Nuno Venturinha is Assistant Professor of Philosophy at the Nova University of Lisbon. He has taught as a visiting lecturer at the University of Lisbon and as a visiting professor at the Universities of São Paulo and Valencia. He was also a visiting researcher on various occasions at the Universities of Bergen, Innsbruck, Oxford, Cambridge and Helsinki. His current work concentrates on a variety of issues in epistemology. He is the author of Lógica, Ética, Gramática: Wittgenstein e o Método da Filosofia (INCM, 2010), and the editor of Wittgenstein After His Nachlass (Palgrave Macmillan, 2010) and The Textual Genesis of Wittgenstein's Philosophical Investigations (Routledge, 2013)
This book approaches classic epistemological problems from a contextualist perspective. The author takes as his point of departure the fact that we are situated beings, more specifically that every single moment in our lives is already given within the framework of a specific context in the midst of which we understand ourselves and what surrounds us.

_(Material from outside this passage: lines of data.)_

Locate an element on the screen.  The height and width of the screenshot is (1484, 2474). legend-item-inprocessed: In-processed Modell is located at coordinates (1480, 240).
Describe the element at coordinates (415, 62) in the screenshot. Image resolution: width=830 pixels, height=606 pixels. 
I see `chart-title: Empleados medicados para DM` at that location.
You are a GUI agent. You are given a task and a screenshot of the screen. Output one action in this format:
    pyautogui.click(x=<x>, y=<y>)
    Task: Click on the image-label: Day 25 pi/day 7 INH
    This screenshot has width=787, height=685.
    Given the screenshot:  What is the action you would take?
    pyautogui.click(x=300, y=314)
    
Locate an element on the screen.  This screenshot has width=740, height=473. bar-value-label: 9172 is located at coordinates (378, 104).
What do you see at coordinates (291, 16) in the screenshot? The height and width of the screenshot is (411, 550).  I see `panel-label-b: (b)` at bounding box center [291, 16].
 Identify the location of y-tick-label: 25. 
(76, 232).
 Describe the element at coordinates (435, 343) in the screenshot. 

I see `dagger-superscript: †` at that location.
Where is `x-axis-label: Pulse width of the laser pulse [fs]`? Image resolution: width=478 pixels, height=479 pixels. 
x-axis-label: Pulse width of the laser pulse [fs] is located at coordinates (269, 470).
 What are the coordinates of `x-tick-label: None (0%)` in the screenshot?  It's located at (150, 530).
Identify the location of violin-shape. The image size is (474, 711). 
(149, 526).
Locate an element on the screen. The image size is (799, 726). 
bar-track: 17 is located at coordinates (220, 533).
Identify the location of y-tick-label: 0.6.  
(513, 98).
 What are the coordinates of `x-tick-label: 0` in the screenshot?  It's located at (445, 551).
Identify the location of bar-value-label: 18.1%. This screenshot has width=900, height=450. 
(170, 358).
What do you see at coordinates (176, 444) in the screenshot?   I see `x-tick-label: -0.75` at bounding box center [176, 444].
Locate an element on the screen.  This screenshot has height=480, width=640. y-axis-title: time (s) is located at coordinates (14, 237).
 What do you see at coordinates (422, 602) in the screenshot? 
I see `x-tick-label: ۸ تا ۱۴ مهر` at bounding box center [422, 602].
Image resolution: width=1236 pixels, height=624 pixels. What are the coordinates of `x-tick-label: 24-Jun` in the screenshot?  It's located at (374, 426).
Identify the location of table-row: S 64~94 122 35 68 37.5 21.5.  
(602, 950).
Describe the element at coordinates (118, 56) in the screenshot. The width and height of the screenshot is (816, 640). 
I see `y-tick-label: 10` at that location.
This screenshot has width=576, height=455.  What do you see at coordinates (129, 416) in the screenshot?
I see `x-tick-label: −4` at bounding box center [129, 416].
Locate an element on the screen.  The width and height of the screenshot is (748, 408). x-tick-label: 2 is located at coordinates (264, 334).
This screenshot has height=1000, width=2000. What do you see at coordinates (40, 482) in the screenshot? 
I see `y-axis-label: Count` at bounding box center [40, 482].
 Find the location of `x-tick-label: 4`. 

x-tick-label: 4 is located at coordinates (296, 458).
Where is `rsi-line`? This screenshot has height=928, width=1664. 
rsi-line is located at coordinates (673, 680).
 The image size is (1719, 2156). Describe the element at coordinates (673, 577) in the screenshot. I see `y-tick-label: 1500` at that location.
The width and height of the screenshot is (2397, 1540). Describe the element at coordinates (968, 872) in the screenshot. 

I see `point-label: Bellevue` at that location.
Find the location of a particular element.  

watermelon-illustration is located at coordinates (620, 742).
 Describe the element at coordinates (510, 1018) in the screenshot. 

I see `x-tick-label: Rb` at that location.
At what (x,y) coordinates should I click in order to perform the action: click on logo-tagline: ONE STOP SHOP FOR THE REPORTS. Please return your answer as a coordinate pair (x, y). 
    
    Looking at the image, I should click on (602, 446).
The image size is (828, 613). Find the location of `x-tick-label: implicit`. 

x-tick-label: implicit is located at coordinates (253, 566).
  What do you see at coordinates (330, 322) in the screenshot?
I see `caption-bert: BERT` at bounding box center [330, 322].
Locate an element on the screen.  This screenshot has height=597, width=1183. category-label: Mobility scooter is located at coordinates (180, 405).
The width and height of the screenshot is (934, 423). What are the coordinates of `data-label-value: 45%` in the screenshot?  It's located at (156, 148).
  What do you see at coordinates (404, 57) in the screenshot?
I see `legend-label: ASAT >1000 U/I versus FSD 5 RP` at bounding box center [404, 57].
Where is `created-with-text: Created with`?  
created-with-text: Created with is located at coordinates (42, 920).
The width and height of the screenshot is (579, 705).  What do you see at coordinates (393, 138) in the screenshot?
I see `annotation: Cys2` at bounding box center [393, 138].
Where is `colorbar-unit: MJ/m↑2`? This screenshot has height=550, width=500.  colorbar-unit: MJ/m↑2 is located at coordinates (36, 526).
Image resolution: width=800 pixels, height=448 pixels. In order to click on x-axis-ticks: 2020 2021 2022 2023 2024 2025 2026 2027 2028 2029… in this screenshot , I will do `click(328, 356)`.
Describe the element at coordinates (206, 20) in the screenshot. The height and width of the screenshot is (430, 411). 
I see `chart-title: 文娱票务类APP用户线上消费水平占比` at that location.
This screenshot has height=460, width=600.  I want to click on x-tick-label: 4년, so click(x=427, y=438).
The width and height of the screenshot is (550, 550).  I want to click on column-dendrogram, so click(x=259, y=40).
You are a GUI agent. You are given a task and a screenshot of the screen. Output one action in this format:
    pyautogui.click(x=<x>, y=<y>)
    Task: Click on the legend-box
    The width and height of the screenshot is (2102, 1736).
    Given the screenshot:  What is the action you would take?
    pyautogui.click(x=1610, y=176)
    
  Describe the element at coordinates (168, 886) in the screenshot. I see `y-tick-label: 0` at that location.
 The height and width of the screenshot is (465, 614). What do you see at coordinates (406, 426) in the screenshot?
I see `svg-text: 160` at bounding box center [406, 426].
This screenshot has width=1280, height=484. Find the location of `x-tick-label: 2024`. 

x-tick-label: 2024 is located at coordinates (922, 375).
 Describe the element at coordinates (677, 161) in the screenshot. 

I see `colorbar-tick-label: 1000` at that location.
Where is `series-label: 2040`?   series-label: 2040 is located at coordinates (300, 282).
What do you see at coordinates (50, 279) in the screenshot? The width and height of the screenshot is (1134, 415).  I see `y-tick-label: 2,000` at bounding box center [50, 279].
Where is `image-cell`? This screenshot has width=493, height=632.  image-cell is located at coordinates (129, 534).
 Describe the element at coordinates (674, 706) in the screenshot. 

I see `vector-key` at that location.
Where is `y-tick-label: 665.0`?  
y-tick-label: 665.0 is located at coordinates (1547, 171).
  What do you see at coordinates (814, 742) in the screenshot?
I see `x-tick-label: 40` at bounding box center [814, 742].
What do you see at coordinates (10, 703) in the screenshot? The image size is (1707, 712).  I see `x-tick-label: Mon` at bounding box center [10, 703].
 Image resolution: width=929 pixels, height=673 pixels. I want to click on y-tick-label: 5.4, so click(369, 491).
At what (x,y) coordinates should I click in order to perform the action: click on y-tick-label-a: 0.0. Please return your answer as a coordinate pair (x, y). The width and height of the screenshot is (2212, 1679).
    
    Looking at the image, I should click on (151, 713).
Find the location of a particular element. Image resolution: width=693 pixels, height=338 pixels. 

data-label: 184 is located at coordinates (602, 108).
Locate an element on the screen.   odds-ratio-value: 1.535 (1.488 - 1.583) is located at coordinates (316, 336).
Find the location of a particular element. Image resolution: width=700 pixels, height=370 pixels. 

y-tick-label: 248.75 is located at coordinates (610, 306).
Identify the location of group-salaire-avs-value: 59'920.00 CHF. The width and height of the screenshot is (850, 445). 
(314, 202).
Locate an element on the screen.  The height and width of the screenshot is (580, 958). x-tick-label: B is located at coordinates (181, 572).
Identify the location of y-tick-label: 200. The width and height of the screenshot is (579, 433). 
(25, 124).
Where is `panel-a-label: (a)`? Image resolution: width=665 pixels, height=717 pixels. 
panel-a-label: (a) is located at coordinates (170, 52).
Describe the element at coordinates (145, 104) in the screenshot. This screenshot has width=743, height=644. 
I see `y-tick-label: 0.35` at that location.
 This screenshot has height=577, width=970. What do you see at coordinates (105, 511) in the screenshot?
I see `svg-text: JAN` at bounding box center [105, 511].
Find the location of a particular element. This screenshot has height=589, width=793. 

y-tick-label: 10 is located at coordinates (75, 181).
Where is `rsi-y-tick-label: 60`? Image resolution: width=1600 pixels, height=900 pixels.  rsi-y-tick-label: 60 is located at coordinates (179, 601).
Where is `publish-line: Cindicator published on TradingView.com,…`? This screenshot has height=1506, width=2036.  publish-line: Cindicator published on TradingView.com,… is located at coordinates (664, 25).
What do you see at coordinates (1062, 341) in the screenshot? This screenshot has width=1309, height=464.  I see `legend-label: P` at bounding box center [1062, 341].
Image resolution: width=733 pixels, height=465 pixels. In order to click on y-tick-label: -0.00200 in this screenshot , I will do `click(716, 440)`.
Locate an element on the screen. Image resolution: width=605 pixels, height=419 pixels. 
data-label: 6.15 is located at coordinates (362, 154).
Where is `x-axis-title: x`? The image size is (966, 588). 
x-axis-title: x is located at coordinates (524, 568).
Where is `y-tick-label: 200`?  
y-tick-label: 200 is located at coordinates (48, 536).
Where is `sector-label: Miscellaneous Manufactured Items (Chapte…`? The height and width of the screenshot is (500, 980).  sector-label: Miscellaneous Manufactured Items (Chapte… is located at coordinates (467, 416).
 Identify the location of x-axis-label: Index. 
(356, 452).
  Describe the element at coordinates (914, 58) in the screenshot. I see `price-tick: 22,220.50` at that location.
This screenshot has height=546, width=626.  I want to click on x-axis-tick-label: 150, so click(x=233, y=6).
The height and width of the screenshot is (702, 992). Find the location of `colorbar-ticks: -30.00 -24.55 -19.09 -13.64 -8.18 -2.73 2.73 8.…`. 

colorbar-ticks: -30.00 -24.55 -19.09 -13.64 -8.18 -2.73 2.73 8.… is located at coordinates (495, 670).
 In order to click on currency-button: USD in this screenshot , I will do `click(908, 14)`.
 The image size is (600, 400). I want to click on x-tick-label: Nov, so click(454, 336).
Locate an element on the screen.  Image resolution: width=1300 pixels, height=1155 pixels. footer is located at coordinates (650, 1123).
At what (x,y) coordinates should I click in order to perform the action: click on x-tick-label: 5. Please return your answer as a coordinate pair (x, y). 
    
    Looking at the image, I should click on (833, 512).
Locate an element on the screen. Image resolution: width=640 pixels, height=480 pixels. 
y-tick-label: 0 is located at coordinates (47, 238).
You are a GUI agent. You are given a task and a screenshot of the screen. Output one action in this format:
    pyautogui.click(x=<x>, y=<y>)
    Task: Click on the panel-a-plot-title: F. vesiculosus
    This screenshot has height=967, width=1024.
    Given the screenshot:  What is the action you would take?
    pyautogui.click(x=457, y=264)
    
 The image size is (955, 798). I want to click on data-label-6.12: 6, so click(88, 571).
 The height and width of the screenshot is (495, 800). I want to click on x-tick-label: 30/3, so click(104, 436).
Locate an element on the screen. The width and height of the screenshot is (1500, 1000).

In the process of his investigation, the author explores, in a fresh way, the works of key thinkers in epistemology. These include Bernard Bolzano, René Descartes, Gottlob Frege, Edmund Husserl, Immanuel Kant and Ludwig Wittgenstein, but also contemporary authors such as Stewart Cohen, Keith DeRose, David Lewis, Duncan Pritchard, Ernest Sosa and Charles Travis. Some of the topics covered are attributions of knowledge, the correspondence theory of truth, objectivity and subjectivity, possible worlds, primary and secondary evidence, scepticism, transcendentalism and relativism. The book also introduces a new contextualist thought-experiment for dealing with moral questions.
Contextualism has received a great deal of attention in contemporary epistemology. It has the potential to resolve a number of issues that traditional epistemological approaches cannot address. In particular, a contextualist view opens the way to an understanding of those cognitive processes that require situational information to be fully grasped. However, contextualism poses serious difficulties in regard to epistemic invariance. This book offers readers an innovative approach to some fundamental questions in this field.